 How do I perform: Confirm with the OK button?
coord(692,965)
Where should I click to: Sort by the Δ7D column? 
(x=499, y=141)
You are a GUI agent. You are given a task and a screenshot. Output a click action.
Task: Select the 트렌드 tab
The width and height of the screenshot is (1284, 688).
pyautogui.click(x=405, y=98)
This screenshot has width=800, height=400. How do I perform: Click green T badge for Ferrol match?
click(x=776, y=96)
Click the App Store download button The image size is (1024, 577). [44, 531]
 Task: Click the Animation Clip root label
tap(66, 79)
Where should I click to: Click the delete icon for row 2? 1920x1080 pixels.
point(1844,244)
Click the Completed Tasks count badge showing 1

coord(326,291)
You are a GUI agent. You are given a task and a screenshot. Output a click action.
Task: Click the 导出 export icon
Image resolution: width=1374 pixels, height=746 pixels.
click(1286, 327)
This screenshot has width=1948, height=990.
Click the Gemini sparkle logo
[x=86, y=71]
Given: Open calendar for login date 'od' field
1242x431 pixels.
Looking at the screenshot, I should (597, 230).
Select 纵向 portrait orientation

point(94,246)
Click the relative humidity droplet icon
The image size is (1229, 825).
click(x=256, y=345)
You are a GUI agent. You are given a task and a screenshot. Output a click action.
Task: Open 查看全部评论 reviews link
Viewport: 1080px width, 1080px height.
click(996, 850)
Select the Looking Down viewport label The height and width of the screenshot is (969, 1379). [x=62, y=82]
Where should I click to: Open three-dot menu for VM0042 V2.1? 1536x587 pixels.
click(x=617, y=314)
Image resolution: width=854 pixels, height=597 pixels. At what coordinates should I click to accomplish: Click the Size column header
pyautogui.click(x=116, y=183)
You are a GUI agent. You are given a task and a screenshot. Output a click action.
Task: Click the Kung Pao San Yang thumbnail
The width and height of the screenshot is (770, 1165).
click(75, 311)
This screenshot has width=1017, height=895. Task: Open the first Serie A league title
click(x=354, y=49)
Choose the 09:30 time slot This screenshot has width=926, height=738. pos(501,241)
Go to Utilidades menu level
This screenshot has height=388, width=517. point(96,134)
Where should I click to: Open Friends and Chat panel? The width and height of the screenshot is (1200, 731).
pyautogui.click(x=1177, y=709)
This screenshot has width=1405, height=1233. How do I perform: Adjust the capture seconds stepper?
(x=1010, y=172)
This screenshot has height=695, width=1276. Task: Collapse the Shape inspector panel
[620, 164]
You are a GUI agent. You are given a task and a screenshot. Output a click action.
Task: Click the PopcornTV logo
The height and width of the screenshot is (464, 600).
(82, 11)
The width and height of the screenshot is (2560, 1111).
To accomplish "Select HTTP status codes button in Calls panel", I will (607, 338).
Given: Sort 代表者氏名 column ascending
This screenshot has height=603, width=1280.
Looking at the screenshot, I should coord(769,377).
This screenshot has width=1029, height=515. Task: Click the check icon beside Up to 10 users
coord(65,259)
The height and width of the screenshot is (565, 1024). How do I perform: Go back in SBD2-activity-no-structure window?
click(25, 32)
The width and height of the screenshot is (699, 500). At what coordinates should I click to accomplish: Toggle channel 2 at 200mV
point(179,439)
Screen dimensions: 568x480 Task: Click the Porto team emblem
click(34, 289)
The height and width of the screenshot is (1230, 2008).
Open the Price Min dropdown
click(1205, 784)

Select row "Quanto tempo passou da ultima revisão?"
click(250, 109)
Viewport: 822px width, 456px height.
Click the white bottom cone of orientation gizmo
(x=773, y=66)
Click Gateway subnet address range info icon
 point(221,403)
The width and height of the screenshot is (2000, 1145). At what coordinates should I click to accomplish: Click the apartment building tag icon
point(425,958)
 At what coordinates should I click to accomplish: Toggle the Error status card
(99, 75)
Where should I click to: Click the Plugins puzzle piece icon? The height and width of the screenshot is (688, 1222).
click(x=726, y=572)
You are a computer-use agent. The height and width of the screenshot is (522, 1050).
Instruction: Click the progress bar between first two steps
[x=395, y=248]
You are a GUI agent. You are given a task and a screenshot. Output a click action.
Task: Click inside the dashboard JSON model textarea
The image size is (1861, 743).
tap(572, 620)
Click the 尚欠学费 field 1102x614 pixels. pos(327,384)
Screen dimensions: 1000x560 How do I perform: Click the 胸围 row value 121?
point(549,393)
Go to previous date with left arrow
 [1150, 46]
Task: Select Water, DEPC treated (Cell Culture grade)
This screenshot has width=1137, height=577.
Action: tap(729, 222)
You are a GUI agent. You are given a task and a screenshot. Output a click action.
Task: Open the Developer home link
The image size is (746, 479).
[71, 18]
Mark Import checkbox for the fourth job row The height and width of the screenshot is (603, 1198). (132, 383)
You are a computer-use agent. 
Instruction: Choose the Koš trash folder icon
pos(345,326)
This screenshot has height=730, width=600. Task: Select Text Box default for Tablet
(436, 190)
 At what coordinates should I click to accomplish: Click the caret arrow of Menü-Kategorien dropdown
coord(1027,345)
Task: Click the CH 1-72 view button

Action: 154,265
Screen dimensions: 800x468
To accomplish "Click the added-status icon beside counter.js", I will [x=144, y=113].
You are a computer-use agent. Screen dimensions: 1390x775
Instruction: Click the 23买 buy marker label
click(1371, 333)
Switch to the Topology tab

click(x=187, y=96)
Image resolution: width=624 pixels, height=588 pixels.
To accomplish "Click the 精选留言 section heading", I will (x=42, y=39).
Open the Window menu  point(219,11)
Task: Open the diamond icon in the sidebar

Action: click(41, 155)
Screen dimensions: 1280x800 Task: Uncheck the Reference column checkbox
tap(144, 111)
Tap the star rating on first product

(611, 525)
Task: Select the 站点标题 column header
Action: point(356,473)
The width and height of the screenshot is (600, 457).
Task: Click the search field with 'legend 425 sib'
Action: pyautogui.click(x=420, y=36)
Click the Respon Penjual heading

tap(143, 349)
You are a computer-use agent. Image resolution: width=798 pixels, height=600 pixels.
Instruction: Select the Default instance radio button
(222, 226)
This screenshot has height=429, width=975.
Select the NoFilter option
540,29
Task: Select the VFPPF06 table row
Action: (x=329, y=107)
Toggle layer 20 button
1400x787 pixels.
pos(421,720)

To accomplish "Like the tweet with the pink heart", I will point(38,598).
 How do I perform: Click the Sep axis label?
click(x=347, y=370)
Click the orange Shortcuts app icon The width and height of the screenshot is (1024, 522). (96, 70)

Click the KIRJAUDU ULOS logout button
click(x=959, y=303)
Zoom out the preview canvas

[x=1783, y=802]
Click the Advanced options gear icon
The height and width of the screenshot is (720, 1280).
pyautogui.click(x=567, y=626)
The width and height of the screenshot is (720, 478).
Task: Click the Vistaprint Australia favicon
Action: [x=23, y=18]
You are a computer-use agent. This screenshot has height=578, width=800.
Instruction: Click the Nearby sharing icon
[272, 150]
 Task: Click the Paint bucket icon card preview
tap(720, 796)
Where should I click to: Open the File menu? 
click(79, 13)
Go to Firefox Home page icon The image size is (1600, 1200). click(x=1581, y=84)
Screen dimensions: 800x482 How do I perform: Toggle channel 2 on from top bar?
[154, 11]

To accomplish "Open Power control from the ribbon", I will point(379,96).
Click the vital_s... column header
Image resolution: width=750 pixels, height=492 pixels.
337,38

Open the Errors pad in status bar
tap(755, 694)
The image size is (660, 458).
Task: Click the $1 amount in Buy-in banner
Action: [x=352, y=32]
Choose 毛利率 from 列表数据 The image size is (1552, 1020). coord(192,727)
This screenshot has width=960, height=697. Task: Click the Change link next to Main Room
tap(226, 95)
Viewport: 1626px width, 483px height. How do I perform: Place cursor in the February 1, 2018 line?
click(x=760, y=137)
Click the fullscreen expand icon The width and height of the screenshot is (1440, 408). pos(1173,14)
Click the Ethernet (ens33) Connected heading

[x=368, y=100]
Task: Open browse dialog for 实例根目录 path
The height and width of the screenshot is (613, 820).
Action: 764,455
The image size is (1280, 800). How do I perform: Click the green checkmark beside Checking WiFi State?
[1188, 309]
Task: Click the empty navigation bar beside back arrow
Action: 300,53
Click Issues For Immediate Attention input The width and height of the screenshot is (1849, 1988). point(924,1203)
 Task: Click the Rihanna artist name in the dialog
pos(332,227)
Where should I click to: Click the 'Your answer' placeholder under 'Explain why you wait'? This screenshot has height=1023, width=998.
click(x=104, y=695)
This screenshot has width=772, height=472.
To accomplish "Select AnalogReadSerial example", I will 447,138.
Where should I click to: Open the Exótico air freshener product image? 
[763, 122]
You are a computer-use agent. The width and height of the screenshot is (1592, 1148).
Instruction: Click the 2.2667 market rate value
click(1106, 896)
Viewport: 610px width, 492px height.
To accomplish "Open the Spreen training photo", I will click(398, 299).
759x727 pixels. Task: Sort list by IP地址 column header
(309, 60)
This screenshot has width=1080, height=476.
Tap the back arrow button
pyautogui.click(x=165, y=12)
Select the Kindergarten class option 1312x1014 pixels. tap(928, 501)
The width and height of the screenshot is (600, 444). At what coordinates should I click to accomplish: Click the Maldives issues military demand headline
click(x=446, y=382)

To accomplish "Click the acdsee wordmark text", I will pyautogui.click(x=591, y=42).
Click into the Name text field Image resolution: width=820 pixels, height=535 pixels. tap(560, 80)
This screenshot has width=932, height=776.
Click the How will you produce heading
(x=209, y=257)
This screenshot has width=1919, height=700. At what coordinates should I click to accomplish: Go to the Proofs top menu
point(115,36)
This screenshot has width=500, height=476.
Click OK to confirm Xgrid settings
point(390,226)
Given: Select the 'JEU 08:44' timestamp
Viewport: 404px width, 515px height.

**TASK DESCRIPTION:**
Transcribe the records above from the line holding "The image size is (1861, 743)." down to the line holding "Task: Open the Developer home link", inclusive, without adding anything.

**SOLUTION FOR THIS PROBLEM:**
The image size is (1861, 743).
tap(572, 620)
Click the 尚欠学费 field 1102x614 pixels. pos(327,384)
Screen dimensions: 1000x560 How do I perform: Click the 胸围 row value 121?
point(549,393)
Go to previous date with left arrow
 [1150, 46]
Task: Select Water, DEPC treated (Cell Culture grade)
This screenshot has width=1137, height=577.
Action: tap(729, 222)
You are a GUI agent. You are given a task and a screenshot. Output a click action.
Task: Open the Developer home link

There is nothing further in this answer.